Chemobiosis is the cryptobiotic response to high levels of environmental toxins. It has been observed in tardigrades.

=== Cryobiosis ===

Cryobiosis is a form of cryptobiosis that takes place in reaction to decreased temperature. Cryobiosis begins when the water surrounding the organism's cells has been frozen. Stopping molecule mobility allows the organism to endure the freezing temperatures until more hospitable conditions return. Organisms capable of enduring these conditions typically feature molecules that facilitate freezing of water in preferential locations while also prohibiting the growth of large ice crystals that could otherwise damage cells. Examples of such organisms include lobster and nematodes.

=== Osmobiosis ===

Osmobiosis is the least studied of all types of cryptobiosis. Osmobiosis occurs in response to increased solute concentration in the solution the organism lives in. Little is known for certain, other than that osmobiosis appears to involve a cessation of metabolism.

== Taxonomic range ==

The brine shrimp Artemia salina, which can be found in the Makgadikgadi Pans in Botswana, survives over the dry season when the water of the pans evaporates, leaving a virtually desiccated lake bed. A related species, Artemia fransiscana, can undergo anhydrobiosis as eggs. These are packaged and sold as sea monkeys to be rehydrated and kept as pets.

Tardigrades can undergo all five types of cryptobiosis. While in a cryptobiotic state, their metabolism reduces to less than 0.01% of what is normal, and their water content can drop to 1% of normal.

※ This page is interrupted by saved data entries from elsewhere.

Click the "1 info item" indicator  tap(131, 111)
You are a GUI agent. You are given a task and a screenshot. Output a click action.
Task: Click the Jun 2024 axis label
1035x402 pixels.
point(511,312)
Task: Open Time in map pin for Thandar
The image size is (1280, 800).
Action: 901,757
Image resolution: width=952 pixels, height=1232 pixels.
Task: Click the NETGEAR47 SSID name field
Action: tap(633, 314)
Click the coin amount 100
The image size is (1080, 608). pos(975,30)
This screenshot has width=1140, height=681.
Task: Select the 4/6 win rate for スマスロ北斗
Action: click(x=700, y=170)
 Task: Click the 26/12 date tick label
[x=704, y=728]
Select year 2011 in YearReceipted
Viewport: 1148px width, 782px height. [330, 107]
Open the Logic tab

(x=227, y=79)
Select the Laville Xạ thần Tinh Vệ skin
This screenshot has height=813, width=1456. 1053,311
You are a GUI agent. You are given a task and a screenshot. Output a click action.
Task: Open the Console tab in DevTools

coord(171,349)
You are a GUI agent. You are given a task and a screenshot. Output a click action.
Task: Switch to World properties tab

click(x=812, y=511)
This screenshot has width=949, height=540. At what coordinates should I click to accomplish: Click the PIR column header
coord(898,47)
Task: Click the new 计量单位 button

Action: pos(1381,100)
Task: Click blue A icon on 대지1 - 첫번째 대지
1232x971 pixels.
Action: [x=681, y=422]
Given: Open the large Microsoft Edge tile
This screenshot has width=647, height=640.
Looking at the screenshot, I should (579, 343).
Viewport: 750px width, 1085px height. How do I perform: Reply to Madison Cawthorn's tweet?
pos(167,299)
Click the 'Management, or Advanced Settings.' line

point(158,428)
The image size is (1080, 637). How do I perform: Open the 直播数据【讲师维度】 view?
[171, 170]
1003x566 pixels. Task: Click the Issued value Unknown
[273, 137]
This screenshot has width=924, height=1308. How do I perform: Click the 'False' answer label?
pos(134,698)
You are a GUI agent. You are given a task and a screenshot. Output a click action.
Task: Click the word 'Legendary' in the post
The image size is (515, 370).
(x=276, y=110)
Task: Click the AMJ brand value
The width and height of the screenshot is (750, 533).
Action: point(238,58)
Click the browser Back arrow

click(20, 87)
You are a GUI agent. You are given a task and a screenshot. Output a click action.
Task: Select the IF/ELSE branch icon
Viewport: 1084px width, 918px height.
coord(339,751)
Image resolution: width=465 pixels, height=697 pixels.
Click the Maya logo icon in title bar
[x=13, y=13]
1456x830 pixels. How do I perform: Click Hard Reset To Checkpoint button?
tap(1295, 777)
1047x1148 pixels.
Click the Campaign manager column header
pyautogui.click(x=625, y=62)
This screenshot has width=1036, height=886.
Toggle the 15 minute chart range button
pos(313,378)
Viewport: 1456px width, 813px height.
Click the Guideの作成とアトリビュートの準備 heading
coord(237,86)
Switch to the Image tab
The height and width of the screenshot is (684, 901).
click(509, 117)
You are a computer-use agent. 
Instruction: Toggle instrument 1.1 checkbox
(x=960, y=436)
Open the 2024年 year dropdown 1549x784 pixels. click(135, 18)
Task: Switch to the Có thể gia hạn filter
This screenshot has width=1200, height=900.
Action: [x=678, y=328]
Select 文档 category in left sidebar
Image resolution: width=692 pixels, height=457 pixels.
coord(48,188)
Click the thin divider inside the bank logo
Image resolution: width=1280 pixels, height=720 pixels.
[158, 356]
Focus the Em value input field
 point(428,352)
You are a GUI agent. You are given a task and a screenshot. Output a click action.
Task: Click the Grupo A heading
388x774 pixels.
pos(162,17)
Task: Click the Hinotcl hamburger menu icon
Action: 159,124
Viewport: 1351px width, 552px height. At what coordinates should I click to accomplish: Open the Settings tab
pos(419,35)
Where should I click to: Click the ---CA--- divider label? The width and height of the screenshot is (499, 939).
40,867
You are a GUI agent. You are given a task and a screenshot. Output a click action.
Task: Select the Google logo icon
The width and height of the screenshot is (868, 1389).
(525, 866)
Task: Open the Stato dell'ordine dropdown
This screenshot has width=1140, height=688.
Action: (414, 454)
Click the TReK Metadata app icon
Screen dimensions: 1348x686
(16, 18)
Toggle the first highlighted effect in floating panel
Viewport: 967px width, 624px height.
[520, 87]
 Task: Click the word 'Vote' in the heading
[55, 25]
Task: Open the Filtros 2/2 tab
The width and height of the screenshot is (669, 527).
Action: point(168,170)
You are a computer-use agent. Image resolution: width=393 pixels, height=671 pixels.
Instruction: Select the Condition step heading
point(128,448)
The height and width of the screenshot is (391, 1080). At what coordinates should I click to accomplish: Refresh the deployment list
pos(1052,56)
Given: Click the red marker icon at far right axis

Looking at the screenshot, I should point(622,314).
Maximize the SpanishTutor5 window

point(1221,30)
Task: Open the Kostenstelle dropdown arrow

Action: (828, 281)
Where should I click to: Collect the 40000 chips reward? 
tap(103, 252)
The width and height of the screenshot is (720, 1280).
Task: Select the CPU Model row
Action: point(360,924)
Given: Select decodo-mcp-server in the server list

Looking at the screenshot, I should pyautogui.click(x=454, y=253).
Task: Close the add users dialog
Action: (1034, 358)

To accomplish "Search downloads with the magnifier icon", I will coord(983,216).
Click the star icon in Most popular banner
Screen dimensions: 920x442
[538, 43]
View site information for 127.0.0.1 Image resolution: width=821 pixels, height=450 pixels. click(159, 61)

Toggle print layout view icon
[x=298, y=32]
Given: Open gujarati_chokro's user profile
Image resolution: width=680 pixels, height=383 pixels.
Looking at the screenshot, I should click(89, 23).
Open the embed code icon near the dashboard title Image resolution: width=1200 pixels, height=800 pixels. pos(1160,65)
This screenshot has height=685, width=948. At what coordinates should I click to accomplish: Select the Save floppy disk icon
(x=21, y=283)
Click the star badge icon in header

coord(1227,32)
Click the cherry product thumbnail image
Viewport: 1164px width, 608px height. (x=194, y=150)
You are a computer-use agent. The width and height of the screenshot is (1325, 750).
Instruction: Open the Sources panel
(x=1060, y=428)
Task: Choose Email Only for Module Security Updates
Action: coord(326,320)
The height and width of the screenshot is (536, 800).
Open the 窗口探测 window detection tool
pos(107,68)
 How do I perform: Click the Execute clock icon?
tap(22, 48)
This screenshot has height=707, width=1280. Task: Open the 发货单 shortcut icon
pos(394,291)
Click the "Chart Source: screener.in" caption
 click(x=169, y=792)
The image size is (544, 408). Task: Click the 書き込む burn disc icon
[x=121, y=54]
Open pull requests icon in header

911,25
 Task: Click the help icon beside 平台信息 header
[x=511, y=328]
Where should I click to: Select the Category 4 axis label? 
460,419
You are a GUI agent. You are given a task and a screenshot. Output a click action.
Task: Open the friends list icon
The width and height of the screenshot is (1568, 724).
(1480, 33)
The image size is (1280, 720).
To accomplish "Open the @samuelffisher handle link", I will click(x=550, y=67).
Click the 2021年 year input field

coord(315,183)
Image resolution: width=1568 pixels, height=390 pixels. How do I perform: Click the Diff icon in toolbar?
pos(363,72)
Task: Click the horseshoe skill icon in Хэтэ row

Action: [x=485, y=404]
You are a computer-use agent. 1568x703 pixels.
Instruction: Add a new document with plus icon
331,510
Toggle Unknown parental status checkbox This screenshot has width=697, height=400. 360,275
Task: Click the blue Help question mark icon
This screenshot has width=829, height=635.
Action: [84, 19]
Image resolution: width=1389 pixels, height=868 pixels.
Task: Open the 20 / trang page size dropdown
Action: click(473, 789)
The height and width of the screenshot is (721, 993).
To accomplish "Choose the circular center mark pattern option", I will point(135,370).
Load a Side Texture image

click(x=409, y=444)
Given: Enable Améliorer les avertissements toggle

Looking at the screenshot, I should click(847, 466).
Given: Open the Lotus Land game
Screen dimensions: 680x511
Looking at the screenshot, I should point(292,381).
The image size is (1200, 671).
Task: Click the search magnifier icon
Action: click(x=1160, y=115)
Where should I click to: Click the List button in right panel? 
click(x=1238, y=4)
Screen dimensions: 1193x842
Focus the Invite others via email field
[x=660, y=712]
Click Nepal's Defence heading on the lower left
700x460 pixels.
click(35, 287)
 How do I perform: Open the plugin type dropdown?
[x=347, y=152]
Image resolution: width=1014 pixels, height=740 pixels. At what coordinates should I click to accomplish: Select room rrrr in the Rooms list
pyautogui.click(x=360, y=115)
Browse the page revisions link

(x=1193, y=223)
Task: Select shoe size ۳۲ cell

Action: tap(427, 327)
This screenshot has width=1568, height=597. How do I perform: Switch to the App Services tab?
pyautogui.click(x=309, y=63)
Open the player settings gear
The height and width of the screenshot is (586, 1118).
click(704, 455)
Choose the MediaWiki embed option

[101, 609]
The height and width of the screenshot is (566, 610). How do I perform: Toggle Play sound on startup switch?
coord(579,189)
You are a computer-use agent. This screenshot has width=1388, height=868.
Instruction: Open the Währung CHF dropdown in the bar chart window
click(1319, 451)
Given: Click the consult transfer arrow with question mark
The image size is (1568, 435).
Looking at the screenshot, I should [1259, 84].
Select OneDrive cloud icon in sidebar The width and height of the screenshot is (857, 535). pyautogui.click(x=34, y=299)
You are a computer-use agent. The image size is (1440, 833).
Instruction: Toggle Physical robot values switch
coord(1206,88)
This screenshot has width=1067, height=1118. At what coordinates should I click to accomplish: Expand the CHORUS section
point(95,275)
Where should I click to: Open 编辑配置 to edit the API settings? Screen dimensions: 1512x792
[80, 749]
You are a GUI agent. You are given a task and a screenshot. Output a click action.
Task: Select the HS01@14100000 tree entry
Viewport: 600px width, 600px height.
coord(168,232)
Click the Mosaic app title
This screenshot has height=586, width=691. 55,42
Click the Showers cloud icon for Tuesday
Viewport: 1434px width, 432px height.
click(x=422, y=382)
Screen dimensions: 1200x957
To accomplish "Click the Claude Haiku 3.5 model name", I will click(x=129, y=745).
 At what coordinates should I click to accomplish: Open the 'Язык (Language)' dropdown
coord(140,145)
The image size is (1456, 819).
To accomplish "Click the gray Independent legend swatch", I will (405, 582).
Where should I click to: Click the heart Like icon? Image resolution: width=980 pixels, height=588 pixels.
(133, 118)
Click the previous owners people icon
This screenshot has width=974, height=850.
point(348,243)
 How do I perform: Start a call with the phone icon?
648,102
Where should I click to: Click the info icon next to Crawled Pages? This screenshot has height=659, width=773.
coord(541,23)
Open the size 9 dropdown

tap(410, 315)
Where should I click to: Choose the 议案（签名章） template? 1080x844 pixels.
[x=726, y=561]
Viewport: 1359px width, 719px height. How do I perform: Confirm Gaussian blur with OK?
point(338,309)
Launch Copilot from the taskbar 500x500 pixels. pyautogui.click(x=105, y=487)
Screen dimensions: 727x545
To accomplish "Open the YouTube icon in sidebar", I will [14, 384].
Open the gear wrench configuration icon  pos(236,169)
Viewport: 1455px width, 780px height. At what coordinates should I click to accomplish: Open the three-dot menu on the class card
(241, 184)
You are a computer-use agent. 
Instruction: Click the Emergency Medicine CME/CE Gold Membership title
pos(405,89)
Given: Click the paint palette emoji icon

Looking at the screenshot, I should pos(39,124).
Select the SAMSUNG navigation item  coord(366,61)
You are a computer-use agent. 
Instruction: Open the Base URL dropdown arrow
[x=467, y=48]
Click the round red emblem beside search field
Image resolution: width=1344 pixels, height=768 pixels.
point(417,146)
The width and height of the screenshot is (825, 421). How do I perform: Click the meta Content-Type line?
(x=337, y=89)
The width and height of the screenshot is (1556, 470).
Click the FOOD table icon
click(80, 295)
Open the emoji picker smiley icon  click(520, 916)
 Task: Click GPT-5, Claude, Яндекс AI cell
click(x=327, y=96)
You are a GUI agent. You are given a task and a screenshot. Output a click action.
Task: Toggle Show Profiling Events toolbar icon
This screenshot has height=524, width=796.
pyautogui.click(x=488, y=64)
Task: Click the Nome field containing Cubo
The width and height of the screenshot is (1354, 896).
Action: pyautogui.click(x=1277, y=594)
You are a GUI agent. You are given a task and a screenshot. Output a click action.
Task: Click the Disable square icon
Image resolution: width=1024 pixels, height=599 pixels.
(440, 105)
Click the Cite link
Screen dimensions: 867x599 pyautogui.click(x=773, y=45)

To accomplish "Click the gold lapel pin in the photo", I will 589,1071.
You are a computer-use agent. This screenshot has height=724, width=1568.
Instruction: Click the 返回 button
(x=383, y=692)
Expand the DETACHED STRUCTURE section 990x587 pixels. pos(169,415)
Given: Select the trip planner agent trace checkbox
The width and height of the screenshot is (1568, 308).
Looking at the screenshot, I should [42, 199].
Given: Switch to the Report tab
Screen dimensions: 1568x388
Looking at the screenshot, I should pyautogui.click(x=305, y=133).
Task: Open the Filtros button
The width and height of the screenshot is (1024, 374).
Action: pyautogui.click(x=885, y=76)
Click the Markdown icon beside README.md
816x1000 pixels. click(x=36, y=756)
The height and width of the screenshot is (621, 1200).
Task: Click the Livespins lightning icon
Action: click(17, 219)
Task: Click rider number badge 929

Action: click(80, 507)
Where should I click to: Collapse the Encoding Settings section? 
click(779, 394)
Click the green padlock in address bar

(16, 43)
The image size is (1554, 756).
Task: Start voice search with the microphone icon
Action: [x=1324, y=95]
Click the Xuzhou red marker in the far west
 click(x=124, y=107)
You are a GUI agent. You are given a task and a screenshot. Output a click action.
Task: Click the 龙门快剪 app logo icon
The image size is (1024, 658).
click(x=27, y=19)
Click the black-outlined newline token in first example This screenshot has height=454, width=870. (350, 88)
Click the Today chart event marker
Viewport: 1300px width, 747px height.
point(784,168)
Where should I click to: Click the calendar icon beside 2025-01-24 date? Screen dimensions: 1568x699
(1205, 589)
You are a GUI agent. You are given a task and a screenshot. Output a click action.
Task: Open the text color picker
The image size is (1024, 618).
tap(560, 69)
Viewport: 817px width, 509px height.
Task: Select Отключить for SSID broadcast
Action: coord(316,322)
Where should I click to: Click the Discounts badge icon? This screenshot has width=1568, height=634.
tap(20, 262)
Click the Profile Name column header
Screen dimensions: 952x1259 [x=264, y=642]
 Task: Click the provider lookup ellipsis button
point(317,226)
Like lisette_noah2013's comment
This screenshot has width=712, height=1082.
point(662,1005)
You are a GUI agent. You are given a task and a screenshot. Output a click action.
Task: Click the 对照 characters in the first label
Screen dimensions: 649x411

It can withstand extreme temperature, radiation, and pressure while in a cryptobiotic state.

Some nematodes and rotifers can undergo cryptobiosis.

== Biomimetic strategy for scientific use ==

Lyopreservation has been developed as a technique for preservation of biological samples at ambient temperatures. Lyopreservation is a biomimetic strategy based on anhydrobiosis to preserve cells at ambient temperatures. It has been explored as an alternative technique for cryopreservation. The technique has the advantages of being able to preserve biological samples at ambient temperatures, without the need for refrigeration or use of cryogenic temperatures.